DATA FOR PROCESSING -
/---
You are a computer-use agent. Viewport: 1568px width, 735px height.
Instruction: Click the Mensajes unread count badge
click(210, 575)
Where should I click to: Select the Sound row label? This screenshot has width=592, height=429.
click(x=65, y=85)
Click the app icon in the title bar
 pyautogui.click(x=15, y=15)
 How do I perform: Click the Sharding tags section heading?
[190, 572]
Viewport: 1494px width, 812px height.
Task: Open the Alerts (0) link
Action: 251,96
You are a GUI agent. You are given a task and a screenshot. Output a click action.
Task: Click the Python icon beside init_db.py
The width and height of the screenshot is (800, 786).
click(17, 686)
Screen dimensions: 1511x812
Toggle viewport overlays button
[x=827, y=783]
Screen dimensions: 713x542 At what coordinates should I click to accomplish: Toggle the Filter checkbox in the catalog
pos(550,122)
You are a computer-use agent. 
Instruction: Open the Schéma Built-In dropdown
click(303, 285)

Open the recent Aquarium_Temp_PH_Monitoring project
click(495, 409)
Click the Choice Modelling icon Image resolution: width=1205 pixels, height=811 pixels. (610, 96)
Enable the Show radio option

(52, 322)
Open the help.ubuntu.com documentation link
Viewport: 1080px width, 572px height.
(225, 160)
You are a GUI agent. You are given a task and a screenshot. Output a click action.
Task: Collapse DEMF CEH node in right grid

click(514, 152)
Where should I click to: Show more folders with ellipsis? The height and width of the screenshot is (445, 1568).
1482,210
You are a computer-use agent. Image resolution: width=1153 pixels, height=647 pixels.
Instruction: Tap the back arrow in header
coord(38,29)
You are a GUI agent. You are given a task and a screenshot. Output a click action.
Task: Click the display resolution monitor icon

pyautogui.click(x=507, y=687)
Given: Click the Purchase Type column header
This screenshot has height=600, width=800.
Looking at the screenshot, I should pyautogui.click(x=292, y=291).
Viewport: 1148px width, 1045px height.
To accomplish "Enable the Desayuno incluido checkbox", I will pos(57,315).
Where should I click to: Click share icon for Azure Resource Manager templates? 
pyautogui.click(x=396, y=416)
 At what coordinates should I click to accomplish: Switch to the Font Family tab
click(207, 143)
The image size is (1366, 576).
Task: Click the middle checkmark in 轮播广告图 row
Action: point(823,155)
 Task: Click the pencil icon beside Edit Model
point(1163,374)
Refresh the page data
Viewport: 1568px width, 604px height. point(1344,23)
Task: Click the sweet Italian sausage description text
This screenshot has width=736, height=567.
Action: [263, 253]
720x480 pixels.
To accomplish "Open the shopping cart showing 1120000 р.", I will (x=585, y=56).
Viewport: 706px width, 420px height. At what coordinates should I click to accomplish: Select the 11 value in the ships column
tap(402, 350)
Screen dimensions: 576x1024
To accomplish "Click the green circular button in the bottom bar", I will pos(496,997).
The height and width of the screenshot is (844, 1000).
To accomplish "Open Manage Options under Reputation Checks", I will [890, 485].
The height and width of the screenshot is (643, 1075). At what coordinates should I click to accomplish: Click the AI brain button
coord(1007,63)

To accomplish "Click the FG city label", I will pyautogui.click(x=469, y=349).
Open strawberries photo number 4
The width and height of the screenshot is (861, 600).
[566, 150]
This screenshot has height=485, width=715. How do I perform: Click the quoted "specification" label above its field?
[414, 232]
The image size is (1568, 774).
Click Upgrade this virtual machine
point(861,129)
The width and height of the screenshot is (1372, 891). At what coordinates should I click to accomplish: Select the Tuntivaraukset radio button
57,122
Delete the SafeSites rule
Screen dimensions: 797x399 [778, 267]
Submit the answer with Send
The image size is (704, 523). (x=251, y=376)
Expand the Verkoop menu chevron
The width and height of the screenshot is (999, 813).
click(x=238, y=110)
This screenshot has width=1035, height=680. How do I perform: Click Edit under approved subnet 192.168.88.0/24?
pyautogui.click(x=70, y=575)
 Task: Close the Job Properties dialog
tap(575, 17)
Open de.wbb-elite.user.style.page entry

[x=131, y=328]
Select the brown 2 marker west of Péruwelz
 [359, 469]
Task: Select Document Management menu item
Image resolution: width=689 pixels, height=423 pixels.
\---
ASSIGNMENT -
Above are the entries. Quote exactly the lines from the one bearing "Task: Click the display" through the one bearing "Viewport: 1148px width, 1045px height.".

FINISHED EXERCISE -
Task: Click the display resolution monitor icon

pyautogui.click(x=507, y=687)
Given: Click the Purchase Type column header
This screenshot has height=600, width=800.
Looking at the screenshot, I should pyautogui.click(x=292, y=291).
Viewport: 1148px width, 1045px height.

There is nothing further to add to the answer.